**Stored data**.
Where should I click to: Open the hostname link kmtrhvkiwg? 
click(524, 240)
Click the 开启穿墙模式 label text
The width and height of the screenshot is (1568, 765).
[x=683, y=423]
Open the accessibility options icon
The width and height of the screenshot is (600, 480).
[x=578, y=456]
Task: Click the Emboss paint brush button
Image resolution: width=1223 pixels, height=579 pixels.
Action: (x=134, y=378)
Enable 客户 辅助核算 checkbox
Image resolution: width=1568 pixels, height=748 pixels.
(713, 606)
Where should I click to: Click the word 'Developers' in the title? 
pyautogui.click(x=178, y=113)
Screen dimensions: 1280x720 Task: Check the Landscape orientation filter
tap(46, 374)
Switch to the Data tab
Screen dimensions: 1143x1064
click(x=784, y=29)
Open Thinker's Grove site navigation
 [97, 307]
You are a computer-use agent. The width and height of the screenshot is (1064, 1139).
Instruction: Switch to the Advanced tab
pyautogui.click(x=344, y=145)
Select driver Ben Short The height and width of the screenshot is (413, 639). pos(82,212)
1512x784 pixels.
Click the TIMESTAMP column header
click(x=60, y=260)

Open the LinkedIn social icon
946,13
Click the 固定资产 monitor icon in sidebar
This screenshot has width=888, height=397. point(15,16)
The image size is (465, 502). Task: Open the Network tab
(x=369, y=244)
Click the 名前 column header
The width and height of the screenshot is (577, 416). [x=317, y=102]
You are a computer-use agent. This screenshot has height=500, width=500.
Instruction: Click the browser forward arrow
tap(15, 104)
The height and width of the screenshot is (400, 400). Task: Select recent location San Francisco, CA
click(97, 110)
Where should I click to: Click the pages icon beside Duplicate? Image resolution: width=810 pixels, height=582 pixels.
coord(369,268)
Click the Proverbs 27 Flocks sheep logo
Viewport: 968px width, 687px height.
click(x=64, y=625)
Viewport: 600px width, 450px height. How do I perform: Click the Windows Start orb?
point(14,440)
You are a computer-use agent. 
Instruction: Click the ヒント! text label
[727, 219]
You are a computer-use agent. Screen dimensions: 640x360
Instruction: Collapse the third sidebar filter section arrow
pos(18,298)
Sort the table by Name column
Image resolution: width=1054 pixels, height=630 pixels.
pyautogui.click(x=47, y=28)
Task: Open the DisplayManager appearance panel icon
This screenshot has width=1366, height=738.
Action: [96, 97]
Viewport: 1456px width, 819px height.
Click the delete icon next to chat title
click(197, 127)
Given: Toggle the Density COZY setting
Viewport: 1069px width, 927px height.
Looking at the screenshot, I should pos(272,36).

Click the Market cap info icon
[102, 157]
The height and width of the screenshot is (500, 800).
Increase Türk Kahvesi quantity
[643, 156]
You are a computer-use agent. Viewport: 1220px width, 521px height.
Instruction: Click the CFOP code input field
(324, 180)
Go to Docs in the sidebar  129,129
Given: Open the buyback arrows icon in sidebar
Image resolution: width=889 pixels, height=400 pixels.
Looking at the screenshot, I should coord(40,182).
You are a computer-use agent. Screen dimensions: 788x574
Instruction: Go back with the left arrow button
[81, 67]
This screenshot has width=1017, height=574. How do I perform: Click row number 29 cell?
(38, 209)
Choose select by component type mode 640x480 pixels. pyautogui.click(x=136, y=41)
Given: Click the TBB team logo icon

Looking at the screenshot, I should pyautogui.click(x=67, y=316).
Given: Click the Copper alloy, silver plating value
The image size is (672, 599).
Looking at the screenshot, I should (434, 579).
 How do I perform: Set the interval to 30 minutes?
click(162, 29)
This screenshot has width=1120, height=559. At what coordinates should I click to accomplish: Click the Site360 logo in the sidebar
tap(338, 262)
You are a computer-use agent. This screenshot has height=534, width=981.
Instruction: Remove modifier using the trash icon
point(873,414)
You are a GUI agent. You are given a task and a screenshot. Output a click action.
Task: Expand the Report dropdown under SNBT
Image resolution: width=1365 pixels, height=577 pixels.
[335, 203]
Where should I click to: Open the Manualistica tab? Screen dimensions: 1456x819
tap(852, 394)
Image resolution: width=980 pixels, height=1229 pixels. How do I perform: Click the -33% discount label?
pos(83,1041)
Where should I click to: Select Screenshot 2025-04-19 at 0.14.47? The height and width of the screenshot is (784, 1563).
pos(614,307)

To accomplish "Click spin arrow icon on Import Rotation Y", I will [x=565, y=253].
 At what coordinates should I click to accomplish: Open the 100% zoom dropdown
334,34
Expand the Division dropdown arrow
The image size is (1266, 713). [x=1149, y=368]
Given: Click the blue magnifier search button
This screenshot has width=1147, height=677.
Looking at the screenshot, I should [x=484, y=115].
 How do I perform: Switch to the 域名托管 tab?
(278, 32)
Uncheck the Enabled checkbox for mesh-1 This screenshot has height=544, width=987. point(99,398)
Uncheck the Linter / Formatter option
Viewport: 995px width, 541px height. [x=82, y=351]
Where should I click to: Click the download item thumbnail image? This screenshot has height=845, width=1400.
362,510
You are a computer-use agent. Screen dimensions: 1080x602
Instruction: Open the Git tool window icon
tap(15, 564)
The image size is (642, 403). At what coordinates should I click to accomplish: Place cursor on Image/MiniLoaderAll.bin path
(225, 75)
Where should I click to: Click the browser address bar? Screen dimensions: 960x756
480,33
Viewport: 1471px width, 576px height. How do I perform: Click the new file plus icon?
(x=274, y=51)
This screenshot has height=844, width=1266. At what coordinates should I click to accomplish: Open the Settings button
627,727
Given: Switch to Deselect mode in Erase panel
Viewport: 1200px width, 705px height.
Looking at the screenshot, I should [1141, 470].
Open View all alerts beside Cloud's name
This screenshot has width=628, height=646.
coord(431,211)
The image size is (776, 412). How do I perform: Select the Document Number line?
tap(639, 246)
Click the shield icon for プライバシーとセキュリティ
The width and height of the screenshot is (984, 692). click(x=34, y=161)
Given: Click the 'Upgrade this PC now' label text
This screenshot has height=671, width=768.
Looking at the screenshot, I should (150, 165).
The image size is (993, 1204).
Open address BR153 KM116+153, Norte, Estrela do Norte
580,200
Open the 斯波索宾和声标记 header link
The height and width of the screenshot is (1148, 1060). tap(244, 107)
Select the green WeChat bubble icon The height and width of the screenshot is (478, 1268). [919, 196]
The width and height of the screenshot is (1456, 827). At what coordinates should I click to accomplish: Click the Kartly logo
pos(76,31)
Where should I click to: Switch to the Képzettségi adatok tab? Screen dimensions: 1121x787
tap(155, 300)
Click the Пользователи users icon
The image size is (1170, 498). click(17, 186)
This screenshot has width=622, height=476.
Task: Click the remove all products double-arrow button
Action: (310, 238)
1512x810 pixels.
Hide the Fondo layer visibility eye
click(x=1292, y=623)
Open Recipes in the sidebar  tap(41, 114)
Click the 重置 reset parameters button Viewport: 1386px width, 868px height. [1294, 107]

**What to do**.
From the records above, extract exactly and only the lines that begin at the line with "Where should I click to: Click the pages" and stop after the line with "You are a computer-use agent. Screen dimensions: 640x360".

**Worked solution**.
Where should I click to: Click the pages icon beside Duplicate? Image resolution: width=810 pixels, height=582 pixels.
coord(369,268)
Click the Proverbs 27 Flocks sheep logo
Viewport: 968px width, 687px height.
click(x=64, y=625)
Viewport: 600px width, 450px height. How do I perform: Click the Windows Start orb?
point(14,440)
You are a computer-use agent. 
Instruction: Click the ヒント! text label
[727, 219]
You are a computer-use agent. Screen dimensions: 640x360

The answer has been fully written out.